La Justicia de Brasil prohibió que el presidente argentino, Javier Milei, se reúna con el exmandatario Jair Bolsonaro, quien cumple una condena de 27 años de prisión bajo arresto domiciliario por su participación en el intento de golpe de Estado de 2023 contra el gobierno de Luiz Inácio Lula da Silva.
La decisión fue tomada por el juez del Supremo Tribunal Federal, Alexandre de Moraes, quien ratificó que la residencia de Bolsonaro no puede ser utilizada para actividades o reuniones de carácter político, luego de comprobar reiterados incumplimientos a las condiciones impuestas durante su prisión domiciliaria.
La resolución frustró uno de los principales gestos políticos que Milei tenía previsto realizar durante su visita a Brasil, donde participará de un acto del Partido Liberal (PL), espacio que impulsa la candidatura presidencial de Flávio Bolsonaro, hijo del exmandatario.
La residencia de Bolsonaro no podrá utilizarse para actos políticos
Según la Justicia brasileña, Bolsonaro convirtió su domicilio en un centro de operaciones políticas pese a las restricciones impuestas por la condena. Además, el fallo también prohibió el ingreso de Flávio Bolsonaro a la vivienda hasta después de la primera vuelta electoral del 4 de octubre, con el objetivo de evitar que el inmueble continúe funcionando como plataforma de campaña. La campaña de Flávio Bolsonaro atraviesa un momento complejo.
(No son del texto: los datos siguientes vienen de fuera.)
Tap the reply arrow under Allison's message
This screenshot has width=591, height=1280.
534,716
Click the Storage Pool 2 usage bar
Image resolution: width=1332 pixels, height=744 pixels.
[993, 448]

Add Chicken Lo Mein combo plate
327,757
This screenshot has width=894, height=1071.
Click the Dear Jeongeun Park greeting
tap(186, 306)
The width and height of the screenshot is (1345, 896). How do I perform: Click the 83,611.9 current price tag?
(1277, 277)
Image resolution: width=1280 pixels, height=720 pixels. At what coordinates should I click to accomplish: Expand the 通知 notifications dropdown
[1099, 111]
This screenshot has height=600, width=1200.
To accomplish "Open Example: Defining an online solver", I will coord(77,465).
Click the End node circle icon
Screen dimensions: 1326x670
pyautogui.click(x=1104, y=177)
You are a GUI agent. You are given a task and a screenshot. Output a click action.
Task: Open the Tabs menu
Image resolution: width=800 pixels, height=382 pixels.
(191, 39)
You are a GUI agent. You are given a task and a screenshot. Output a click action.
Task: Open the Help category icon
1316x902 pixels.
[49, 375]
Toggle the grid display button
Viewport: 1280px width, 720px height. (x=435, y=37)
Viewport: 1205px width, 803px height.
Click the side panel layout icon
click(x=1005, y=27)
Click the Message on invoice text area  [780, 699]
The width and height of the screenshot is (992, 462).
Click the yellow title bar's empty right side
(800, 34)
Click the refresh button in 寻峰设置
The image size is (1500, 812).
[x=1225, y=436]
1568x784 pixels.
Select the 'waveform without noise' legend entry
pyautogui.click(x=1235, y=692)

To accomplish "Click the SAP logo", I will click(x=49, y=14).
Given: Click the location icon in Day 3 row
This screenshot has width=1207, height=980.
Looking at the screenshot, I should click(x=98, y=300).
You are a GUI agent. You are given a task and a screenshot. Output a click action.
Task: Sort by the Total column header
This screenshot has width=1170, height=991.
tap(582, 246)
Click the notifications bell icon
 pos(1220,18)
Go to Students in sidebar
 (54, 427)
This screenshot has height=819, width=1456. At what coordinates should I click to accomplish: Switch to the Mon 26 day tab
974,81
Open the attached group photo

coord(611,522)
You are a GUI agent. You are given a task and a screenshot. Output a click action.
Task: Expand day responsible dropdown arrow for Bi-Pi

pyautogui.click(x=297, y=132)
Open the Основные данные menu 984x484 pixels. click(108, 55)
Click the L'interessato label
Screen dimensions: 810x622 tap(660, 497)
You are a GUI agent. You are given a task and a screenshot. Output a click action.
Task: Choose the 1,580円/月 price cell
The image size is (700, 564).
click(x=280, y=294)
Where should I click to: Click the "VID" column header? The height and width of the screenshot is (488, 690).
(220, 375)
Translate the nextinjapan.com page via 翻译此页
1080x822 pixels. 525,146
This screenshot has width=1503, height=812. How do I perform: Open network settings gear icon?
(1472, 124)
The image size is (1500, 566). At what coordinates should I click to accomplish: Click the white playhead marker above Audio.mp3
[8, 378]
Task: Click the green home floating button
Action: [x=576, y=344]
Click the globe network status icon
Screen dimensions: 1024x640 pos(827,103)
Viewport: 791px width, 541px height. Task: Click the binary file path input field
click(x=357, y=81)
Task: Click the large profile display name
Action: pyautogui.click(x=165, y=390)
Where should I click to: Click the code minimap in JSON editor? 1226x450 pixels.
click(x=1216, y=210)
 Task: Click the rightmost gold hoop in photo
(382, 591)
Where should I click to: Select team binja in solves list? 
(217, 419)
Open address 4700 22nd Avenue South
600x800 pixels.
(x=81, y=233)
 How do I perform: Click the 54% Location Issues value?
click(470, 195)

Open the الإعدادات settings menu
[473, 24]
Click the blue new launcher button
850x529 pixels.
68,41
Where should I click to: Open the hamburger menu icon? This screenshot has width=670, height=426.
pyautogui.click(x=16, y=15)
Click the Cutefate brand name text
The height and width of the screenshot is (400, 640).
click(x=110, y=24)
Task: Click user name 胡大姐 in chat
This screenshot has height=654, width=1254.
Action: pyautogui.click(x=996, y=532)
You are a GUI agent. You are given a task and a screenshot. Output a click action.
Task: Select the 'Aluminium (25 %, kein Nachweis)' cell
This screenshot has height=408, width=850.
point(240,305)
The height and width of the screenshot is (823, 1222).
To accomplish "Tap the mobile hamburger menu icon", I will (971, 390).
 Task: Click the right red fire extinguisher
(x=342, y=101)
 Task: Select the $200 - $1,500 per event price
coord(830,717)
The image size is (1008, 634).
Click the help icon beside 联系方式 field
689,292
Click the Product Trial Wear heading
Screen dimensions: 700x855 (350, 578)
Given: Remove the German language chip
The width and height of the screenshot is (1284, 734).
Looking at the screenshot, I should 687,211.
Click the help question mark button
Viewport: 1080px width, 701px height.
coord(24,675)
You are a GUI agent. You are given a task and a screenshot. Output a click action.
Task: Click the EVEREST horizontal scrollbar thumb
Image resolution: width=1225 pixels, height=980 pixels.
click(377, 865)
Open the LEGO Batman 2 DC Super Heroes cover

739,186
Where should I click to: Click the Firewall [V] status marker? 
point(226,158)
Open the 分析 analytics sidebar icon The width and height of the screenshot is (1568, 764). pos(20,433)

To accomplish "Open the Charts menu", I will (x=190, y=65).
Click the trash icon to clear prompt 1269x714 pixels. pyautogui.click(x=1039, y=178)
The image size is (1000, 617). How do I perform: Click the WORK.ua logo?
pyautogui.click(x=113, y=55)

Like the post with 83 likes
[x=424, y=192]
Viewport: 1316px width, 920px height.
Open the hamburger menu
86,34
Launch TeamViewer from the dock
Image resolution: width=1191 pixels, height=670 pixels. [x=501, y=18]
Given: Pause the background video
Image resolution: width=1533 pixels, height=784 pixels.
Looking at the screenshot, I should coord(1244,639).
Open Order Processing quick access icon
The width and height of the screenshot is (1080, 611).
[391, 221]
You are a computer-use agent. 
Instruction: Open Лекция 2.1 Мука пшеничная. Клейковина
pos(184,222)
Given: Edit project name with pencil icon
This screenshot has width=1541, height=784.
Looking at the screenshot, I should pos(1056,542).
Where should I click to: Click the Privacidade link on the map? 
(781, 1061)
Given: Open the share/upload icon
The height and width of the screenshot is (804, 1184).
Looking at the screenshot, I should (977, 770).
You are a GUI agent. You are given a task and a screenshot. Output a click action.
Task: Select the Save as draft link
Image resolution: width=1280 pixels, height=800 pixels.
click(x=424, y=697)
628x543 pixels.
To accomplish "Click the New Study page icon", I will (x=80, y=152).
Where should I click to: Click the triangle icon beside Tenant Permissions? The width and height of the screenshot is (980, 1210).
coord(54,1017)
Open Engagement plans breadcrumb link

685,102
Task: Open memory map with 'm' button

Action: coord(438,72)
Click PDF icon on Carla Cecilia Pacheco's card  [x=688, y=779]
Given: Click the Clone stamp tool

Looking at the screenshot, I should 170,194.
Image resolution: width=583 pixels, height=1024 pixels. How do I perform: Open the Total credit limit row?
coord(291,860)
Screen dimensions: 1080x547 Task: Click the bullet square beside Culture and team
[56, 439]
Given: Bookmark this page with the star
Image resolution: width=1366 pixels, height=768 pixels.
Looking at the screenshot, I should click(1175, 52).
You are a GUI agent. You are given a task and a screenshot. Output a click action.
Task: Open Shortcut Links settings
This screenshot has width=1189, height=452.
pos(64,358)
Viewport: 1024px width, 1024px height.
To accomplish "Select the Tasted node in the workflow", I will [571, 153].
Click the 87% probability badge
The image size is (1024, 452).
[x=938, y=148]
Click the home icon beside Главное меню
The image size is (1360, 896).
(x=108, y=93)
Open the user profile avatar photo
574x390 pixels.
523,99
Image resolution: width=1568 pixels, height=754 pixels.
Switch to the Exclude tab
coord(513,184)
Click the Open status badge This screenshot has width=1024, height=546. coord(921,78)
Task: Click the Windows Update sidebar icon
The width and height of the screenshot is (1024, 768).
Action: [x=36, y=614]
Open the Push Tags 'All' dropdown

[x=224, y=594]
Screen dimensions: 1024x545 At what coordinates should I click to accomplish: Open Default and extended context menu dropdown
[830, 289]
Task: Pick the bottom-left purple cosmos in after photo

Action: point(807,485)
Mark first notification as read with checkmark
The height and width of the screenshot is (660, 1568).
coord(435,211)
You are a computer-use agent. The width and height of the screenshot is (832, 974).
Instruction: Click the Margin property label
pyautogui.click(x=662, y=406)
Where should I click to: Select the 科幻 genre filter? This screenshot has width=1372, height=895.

En las últimas semanas quedó envuelto en denuncias por presuntas irregularidades financieras y conflictos familiares que impactaron negativamente en su imagen pública. Las encuestas muestran que Lula da Silva mantiene una ventaja de dos dígitos en intención de voto de cara a las elecciones.
Impacto político en la relación entre Brasil y Argentina
En este contexto, la presencia de Javier Milei en el lanzamiento de la candidatura de Flávio Bolsonaro busca reforzar la alianza entre los principales referentes de la derecha y la ultraderecha de la región. Sin embargo, la imposibilidad de fotografiarse con Jair Bolsonaro representa un revés simbólico para el mandatario argentino.
Mientras tanto, las tensiones entre los gobiernos de Brasil y Argentina continúan escalando, en un escenario marcado por profundas diferencias políticas e ideológicas entre Lula da Silva y Javier Milei, quienes mantienen uno de los vínculos diplomáticos más fríos de los últimos años.